The problem asks us to simplify the expression $$(-a^2b^3)(-ab^2c^4)$$. This means we need to multiply the two parts given in the parentheses. Each letter represents an unknown number, and the small number above a letter (like the '2' in $$a^2$$) tells us how many times that letter is multiplied by itself. For example, $$a^2$$ means $$a \times a$$. A negative sign in front of a term means we are multiplying by negative one.

**step2** Dealing with the negative signs

First, let's look at the negative signs. We have a negative sign in front of the first part $$(-a^2b^3)$$ and a negative sign in front of the second part $$(-ab^2c^4)$$. When we multiply a negative number by another negative number, the result is a positive number. So, $$(-1) \times (-1) = 1$$. This means our final answer will be positive.

**step3** Combining the 'a' terms

Next, let's combine the 'a' terms. In the first part, we have $$a^2$$, which means $$a \times a$$. In the second part, we have $$a$$ (which is the same as $$a^1$$), meaning just $$a$$. When we multiply them together, we get $$(a \times a) \times a$$. This is $$a$$ multiplied by itself three times, which we write as $$a^3$$.

**step4** Combining the 'b' terms

Now, let's combine the 'b' terms. In the first part, we have $$b^3$$, which means $$b \times b \times b$$. In the second part, we have $$b^2$$, which means $$b \times b$$. When we multiply them together, we get $$(b \times b \times b) \times (b \times b)$$. This is $$b$$ multiplied by itself five times, which we write as $$b^5$$.

**step5** Combining the 'c' terms

Finally, let's combine the 'c' terms. The first part does not have any 'c' term. The second part has $$c^4$$, which means $$c \times c \times c \times c$$. Since there is no 'c' term in the first part to multiply with, the $$c^4$$ remains as it is.
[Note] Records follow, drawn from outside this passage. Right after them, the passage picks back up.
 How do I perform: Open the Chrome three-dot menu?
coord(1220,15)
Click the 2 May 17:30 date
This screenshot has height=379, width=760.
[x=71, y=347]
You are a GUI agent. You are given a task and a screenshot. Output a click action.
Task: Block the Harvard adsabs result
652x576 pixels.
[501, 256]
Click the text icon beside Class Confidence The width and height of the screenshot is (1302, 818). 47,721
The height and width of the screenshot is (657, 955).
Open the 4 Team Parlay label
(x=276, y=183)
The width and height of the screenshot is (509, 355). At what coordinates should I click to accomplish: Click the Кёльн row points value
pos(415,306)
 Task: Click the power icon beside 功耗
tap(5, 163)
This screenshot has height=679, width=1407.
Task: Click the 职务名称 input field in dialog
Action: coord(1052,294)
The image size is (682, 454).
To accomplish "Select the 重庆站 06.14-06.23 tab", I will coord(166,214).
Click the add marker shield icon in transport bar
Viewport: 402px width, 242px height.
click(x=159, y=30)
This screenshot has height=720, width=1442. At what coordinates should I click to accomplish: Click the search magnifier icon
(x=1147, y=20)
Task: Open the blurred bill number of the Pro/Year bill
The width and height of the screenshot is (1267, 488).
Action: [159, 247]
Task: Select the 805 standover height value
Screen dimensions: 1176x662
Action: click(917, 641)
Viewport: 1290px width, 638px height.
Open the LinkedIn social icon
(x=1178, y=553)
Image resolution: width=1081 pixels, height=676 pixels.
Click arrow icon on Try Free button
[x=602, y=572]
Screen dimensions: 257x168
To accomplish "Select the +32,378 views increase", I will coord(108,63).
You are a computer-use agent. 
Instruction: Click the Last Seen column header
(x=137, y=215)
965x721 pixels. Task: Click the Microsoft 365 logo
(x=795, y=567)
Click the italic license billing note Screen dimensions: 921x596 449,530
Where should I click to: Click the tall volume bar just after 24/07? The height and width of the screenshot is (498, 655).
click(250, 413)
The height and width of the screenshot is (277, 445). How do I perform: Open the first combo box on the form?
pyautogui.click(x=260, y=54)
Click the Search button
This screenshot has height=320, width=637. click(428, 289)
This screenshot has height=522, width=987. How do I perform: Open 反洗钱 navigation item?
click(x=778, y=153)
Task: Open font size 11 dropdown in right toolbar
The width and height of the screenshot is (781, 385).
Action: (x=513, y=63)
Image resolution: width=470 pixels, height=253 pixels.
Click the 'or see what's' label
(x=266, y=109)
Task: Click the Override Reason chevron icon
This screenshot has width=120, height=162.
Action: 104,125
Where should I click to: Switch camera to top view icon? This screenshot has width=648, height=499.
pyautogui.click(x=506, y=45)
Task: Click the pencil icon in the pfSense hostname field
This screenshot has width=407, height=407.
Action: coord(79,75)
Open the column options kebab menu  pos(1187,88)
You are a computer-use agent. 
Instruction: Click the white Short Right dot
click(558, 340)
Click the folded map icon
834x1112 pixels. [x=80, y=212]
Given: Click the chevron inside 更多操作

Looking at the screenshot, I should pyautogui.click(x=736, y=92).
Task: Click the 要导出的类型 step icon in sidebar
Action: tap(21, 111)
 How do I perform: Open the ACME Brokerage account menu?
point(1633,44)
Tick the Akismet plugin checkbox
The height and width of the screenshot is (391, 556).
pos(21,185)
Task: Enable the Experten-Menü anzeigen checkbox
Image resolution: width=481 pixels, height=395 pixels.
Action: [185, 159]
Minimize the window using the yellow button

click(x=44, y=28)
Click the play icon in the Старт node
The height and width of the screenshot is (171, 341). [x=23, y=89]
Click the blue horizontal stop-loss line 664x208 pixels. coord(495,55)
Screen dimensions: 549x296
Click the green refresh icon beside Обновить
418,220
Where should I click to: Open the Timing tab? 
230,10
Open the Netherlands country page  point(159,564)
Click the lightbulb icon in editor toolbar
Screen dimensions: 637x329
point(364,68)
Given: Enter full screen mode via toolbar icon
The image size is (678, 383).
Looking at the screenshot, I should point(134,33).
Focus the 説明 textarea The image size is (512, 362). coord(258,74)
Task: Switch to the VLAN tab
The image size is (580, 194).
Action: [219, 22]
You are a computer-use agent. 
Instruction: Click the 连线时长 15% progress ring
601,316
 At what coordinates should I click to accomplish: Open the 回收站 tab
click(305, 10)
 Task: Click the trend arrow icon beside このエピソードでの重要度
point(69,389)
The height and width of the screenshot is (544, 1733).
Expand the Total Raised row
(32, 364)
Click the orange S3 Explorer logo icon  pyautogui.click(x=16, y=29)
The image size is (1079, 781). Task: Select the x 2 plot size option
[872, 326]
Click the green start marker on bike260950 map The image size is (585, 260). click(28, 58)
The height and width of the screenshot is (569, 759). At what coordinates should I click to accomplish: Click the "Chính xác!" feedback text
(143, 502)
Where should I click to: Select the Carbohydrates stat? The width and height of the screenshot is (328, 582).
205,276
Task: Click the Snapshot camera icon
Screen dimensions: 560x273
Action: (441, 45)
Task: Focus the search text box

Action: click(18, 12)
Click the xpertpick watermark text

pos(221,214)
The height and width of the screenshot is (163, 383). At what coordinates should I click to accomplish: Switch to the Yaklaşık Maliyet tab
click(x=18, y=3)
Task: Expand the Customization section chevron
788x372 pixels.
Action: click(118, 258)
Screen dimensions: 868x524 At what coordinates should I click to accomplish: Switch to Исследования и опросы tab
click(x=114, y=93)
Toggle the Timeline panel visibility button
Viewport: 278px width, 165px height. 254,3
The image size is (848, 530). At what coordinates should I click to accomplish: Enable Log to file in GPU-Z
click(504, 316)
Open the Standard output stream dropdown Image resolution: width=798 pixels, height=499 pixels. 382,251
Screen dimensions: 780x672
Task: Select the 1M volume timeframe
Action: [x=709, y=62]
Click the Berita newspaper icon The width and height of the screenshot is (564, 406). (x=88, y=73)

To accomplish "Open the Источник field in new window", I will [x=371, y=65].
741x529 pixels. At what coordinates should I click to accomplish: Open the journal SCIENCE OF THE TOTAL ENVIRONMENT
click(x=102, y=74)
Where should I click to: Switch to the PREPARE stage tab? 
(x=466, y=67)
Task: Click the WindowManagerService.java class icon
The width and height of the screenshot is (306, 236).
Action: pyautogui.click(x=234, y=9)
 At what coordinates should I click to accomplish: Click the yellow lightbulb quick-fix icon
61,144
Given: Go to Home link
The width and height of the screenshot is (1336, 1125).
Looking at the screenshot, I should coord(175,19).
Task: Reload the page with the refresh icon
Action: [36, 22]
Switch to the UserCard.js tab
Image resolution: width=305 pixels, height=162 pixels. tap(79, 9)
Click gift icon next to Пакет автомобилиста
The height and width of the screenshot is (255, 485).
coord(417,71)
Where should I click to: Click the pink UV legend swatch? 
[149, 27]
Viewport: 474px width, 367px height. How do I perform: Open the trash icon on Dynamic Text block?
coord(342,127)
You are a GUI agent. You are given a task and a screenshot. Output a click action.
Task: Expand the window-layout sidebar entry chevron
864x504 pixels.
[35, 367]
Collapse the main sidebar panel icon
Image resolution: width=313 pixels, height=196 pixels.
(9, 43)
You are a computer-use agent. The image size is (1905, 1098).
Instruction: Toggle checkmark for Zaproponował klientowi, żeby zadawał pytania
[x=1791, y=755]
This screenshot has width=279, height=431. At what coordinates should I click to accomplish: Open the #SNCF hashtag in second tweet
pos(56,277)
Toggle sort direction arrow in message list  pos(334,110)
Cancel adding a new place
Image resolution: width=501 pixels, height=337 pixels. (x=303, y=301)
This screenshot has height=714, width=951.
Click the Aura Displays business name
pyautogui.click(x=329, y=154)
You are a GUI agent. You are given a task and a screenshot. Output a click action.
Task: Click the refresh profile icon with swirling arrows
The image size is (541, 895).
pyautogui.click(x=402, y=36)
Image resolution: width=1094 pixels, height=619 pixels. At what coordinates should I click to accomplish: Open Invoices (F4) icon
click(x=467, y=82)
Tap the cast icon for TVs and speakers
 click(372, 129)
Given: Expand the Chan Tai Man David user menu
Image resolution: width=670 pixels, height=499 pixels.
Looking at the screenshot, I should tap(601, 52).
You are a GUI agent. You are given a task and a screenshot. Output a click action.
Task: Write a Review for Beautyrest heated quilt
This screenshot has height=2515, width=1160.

**step6** Putting it all together

Now we put all the combined parts together.
From Step 2, the sign is positive (1).
From Step 3, the 'a' terms combine to $$a^3$$.
From Step 4, the 'b' terms combine to $$b^5$$.
From Step 5, the 'c' terms combine to $$c^4$$.
Multiplying these results gives us $$1 \times a^3 \times b^5 \times c^4$$.
So, the simplified expression is $$a^3b^5c^4$$.